Swap "context menu" for "right-click menu" throughout the records below, and write out all their lines again with nothing else changed.

[Some records]
+-------+

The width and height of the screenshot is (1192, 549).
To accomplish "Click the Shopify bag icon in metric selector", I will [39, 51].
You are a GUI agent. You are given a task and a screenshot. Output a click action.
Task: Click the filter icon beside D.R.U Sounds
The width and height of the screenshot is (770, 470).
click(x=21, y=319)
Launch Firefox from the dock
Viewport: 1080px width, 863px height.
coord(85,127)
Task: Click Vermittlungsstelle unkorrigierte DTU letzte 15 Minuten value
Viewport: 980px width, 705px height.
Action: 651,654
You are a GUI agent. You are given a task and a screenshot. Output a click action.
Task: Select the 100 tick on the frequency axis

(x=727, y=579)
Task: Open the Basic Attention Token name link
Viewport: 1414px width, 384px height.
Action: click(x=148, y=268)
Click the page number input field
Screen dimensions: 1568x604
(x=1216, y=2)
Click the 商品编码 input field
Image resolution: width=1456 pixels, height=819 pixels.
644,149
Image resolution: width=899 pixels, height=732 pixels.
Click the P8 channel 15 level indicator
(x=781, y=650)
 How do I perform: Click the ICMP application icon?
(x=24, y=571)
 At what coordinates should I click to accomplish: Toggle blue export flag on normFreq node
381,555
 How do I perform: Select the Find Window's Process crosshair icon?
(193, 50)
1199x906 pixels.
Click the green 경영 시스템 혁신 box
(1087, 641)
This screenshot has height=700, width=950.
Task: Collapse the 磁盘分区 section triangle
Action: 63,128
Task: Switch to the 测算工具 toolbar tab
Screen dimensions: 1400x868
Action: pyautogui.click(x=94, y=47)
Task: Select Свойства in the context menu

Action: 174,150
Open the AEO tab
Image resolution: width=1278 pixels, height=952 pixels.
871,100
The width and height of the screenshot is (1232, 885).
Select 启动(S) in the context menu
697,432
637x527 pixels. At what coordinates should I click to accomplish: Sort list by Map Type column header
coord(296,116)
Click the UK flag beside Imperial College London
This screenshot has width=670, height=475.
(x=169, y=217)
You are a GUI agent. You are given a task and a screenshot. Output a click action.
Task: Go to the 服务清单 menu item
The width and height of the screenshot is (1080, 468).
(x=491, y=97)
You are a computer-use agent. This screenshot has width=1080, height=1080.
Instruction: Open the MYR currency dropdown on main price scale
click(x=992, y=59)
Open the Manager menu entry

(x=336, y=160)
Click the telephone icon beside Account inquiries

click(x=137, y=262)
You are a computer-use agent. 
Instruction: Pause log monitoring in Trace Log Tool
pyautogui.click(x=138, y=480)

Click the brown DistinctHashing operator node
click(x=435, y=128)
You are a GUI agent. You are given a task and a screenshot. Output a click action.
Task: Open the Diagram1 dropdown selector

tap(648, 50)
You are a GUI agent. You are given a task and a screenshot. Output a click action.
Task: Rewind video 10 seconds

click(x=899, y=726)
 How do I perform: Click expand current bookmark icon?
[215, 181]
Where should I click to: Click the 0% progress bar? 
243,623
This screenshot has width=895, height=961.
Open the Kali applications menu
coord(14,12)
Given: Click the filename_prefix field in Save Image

+-------+

### Complete output
The width and height of the screenshot is (1192, 549).
To accomplish "Click the Shopify bag icon in metric selector", I will [39, 51].
You are a GUI agent. You are given a task and a screenshot. Output a click action.
Task: Click the filter icon beside D.R.U Sounds
The width and height of the screenshot is (770, 470).
click(x=21, y=319)
Launch Firefox from the dock
Viewport: 1080px width, 863px height.
coord(85,127)
Task: Click Vermittlungsstelle unkorrigierte DTU letzte 15 Minuten value
Viewport: 980px width, 705px height.
Action: 651,654
You are a GUI agent. You are given a task and a screenshot. Output a click action.
Task: Select the 100 tick on the frequency axis

(x=727, y=579)
Task: Open the Basic Attention Token name link
Viewport: 1414px width, 384px height.
Action: click(x=148, y=268)
Click the page number input field
Screen dimensions: 1568x604
(x=1216, y=2)
Click the 商品编码 input field
Image resolution: width=1456 pixels, height=819 pixels.
644,149
Image resolution: width=899 pixels, height=732 pixels.
Click the P8 channel 15 level indicator
(x=781, y=650)
 How do I perform: Click the ICMP application icon?
(x=24, y=571)
 At what coordinates should I click to accomplish: Toggle blue export flag on normFreq node
381,555
 How do I perform: Select the Find Window's Process crosshair icon?
(193, 50)
1199x906 pixels.
Click the green 경영 시스템 혁신 box
(1087, 641)
This screenshot has height=700, width=950.
Task: Collapse the 磁盘分区 section triangle
Action: 63,128
Task: Switch to the 测算工具 toolbar tab
Screen dimensions: 1400x868
Action: pyautogui.click(x=94, y=47)
Task: Select Свойства in the right-click menu

Action: 174,150
Open the AEO tab
Image resolution: width=1278 pixels, height=952 pixels.
871,100
The width and height of the screenshot is (1232, 885).
Select 启动(S) in the right-click menu
697,432
637x527 pixels. At what coordinates should I click to accomplish: Sort list by Map Type column header
coord(296,116)
Click the UK flag beside Imperial College London
This screenshot has width=670, height=475.
(x=169, y=217)
You are a GUI agent. You are given a task and a screenshot. Output a click action.
Task: Go to the 服务清单 menu item
The width and height of the screenshot is (1080, 468).
(x=491, y=97)
You are a computer-use agent. This screenshot has width=1080, height=1080.
Instruction: Open the MYR currency dropdown on main price scale
click(x=992, y=59)
Open the Manager menu entry

(x=336, y=160)
Click the telephone icon beside Account inquiries

click(x=137, y=262)
You are a computer-use agent. 
Instruction: Pause log monitoring in Trace Log Tool
pyautogui.click(x=138, y=480)

Click the brown DistinctHashing operator node
click(x=435, y=128)
You are a GUI agent. You are given a task and a screenshot. Output a click action.
Task: Open the Diagram1 dropdown selector

tap(648, 50)
You are a GUI agent. You are given a task and a screenshot. Output a click action.
Task: Rewind video 10 seconds

click(x=899, y=726)
 How do I perform: Click expand current bookmark icon?
[215, 181]
Where should I click to: Click the 0% progress bar? 
243,623
This screenshot has width=895, height=961.
Open the Kali applications menu
coord(14,12)
Given: Click the filename_prefix field in Save Image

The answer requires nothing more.